Apesar dos desenvolvimentos dos últimos anos, os computadores quânticos ainda não são capazes de ir além de alguns cálculos experimentais, limitados, mas isso pode estar a mudar. E para tornar mais claro o potencial de transformação, a IBM partilhou hoje o seu roadmap de desenvolvimento, que em 2023 prevê a concretização do IBM Quantum Condor, com um processador de 1.121 qubit, um passo importante para a criação de um computador quântico full-stack, implantado na cloud que qualquer pessoa no mundo possa programar.

"Temos o objetivo final de aceder a um reino além do que é possível em computadores clássicos: queremos construir um computador quântico em grande escala", explica Jay Gambetta, vice presidente da IBM Quantum, sublinhando que  "o computador quântico do futuro vai preencher as lacunas onde os computadores clássicos vacilam, controlando o comportamento dos átomos para executar aplicações revolucionários em todos os setores, gerando materiais que mudam o mundo ou transformando a maneira como fazemos negócios".

E como se concretiza essa meta? A equipa da IBM está a desenvolver um conjunto de processadores escaláveis até ultrapassar os 1.000 qbits do IBM Quantum Condor, mas os desenvolvimentos passam também pela criação de hardware para arrefecer os processadores, com uma dimensão maior do que o que está disponível comercialmente.

A computação quântica é vista como a área de desenvolvimento que tem potencial para resolver alguns dos maiores desafios do planeta através de uma capacidade computacional sem precedentes, e que ultrapassa largamente os limites da computação tradicional.

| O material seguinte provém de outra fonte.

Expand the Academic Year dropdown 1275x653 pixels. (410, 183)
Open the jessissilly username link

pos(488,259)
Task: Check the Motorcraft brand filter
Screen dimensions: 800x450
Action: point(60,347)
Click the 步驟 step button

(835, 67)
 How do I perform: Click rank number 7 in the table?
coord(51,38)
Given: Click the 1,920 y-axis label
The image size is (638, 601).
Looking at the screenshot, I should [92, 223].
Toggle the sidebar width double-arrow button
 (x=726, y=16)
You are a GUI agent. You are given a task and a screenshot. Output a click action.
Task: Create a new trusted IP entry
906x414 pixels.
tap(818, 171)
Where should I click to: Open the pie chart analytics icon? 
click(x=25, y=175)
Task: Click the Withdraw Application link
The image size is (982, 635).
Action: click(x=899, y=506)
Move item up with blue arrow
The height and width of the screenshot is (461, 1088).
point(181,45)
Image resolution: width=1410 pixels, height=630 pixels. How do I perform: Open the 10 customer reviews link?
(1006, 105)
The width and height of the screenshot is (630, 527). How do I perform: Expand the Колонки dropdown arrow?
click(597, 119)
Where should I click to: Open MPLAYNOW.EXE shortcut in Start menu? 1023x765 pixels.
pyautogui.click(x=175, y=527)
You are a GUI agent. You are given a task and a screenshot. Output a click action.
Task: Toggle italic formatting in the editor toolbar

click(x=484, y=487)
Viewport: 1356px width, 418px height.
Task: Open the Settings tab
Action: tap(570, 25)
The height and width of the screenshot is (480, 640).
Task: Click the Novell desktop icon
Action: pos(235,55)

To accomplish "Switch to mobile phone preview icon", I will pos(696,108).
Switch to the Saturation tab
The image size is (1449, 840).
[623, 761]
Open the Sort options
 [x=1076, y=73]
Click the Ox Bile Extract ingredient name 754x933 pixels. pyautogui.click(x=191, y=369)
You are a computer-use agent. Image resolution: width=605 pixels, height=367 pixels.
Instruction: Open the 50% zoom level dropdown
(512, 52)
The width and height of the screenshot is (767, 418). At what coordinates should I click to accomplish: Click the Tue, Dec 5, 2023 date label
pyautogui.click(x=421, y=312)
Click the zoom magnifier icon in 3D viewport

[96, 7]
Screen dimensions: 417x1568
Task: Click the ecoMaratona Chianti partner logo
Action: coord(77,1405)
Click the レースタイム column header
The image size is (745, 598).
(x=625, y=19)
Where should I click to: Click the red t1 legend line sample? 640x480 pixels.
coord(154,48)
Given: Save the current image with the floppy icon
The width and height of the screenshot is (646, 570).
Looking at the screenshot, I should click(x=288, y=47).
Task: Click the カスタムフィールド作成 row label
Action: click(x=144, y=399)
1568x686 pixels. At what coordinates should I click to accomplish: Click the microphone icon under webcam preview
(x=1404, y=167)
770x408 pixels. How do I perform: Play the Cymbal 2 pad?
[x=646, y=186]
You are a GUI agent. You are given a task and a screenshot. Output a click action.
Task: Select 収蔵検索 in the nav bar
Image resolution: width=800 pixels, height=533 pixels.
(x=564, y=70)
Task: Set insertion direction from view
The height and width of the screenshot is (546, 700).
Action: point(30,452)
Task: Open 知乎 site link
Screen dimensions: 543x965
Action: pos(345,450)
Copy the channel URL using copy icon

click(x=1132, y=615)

O tema não é fácil de entender e mistura a física e a engenharia, usando a matemática de partículas elementares para criar processadores que executam circuitos quânticos em vez dos circuitos lógicos de computadores digitais.

Na prática os computadores quânticos usam partículas quânticas reais, átomos artificiais ou propriedades coletivas de partículas quânticas como unidades de processamento e aproveitam o comportamento da física quântica, trazendo novos conceitos aos métodos tradicionais de programação e usando a superposição, emaranhamento e interferência quântica para cálculo de simulações complexas de forma muito mais rápida. Mas ainda há desafios a ultrapassar, nomeadamente na capacidade de controlar grandes sistemas de qbits durante o tempo suficiente, e com a minimização de erros, para executar os complexos circuitos quânticos que são exigidos pelas aplicações.